TEXT BLOCK:

------------------------

Basic Reservoir Engineering Concepts Are A Must
(Tech Connections Column, January 2007, American Oil
and Gas Reporter)
Times
are good, people are extremely busy, and management wants answers now. Those
providing answers must not overlook basic reservoir engineering concepts. In an
annual workshop series, PTTC’s Central Gulf Region has worked cooperatively with
Core Lab to present insights in areas that don’t typically make the news, but
can have a profound impact on the answers on which decisions are based.
Reservoir fluid properties are as basic as it gets. Field
“surface” samples often are taken, data are gathered, and recombined properties
are calculated. Before moving forward with this data, it behooves an operator to
check their quality–is it a reliable sample? One approach is to compare sample
data with theoretical data on a plot of log “k value” versus boiling point. The
theoretical will be a straight line. The shape and location of the actual data
versus the theoretical reveal whether a sample is good.
Unconventional gas reservoirs challenge reservoir engineers.
Reliable reserve estimates are needed early in a play’s life, yet the very
nature of the reservoir (tight, multilayered completions, and long times to
achieve boundary-dominated flow) complicates conventional decline curve
analysis.
One method is gas production analysis (GPA). GPA, which was
presented in 1993 by Palacio and Blasingame and has been further developed by
Agarwal and Gardner, is a type-curve matching technique. It provides an estimate
of reservoir and completion properties (kh, skin, xf) as well as a comprehensive
estimate of recoverable reserves.
There is a lot of science involved (see SPE papers 78695,
84814, 84491 and 98035), but let us move to experience-based conclusions. First,
accurate reserve estimates can only be obtained after a well has established a
constant drainage area (boundary-dominated flow). Second, static reservoir
pressures measured during short shut-ins in low-permeability reservoirs should
not be used for stand-alone material balance calculations.
Time to boundary-dominated flow is extended for
noncommunicating systems if the system is treated as a single layer in the
analysis. Hyperbolic decline forecasts with “b” exponents greater than 1 should
not be performed. The good news though, is once an operator determines that he
really is in boundarydominated flow (and that cannot be determined from
observing plots), reserve estimates can be reliable.
A discussion applicable to unconventional reservoirs would
not be complete without a reference to shale gas. An Appalachian Region
newsletter (http://karl.nrcce.wvu.edu/news/vol7no1.pdf) captures insights from a
shale-oriented presentation by Randy LaFollette of BJ Services at an Independent
Oil & Gas Association of West Virginia meeting. LaFollette reinforced two key
points:
Maps of the first six months’ cumulative production from
Barnett Shale wells indicate a fairly well-defined core area of the best
vertical wells. This core area is in the southern part of the area where the
Viola Limestone is present, near the southern pinch-out.

------------------------

SUPPLIED MATERIAL:
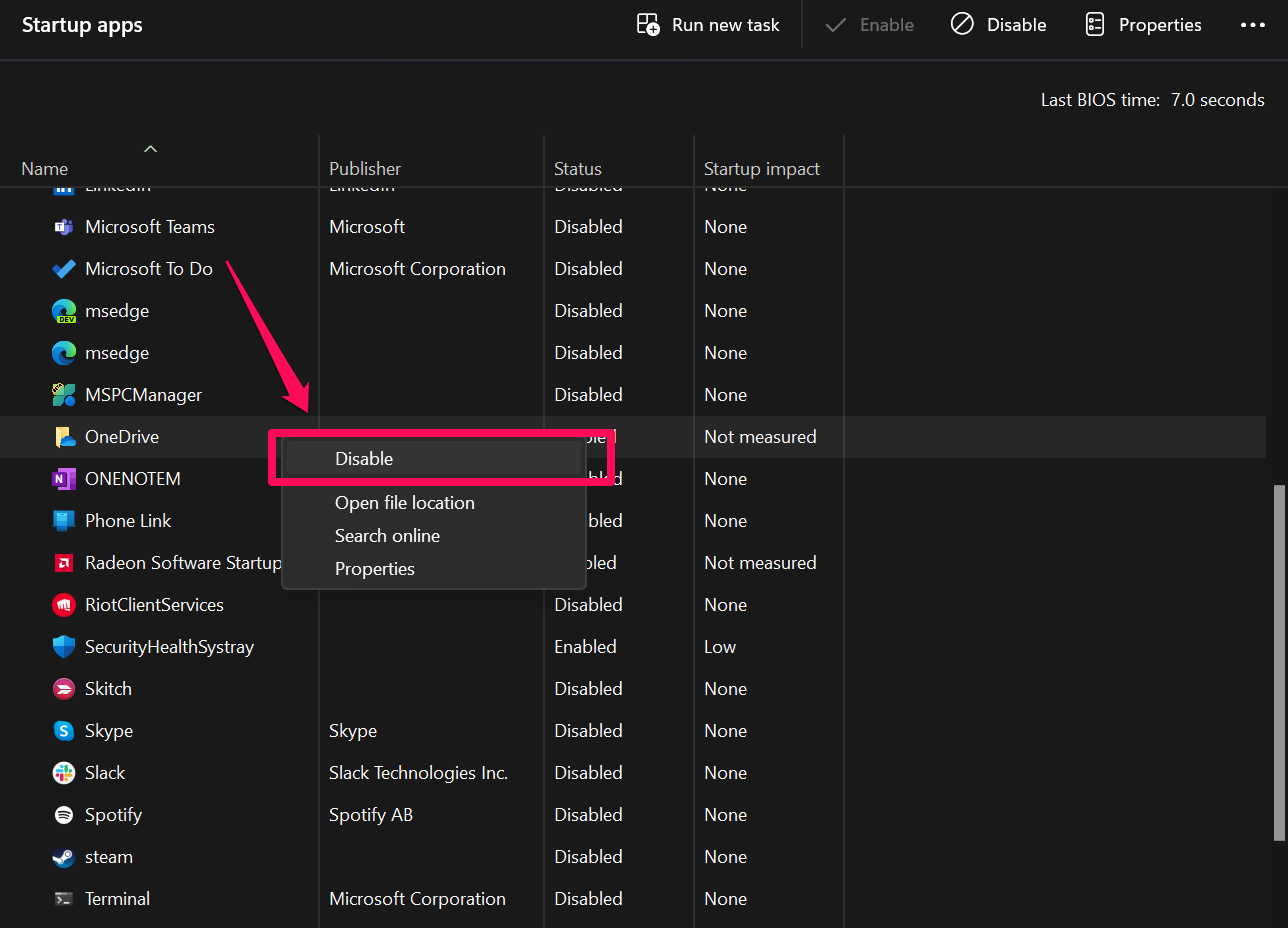The width and height of the screenshot is (1288, 928).
Task: Click the Microsoft To Do checkmark icon
Action: point(63,269)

------------------------

THE EXERCISE:
Retype, word for word, the part of the reservoir engineering column above from "Unconventional gas reservoirs" to "of recoverable reserves.".

WRITTEN ANSWER:
Unconventional gas reservoirs challenge reservoir engineers.
Reliable reserve estimates are needed early in a play’s life, yet the very
nature of the reservoir (tight, multilayered completions, and long times to
achieve boundary-dominated flow) complicates conventional decline curve
analysis.
One method is gas production analysis (GPA). GPA, which was
presented in 1993 by Palacio and Blasingame and has been further developed by
Agarwal and Gardner, is a type-curve matching technique. It provides an estimate
of reservoir and completion properties (kh, skin, xf) as well as a comprehensive
estimate of recoverable reserves.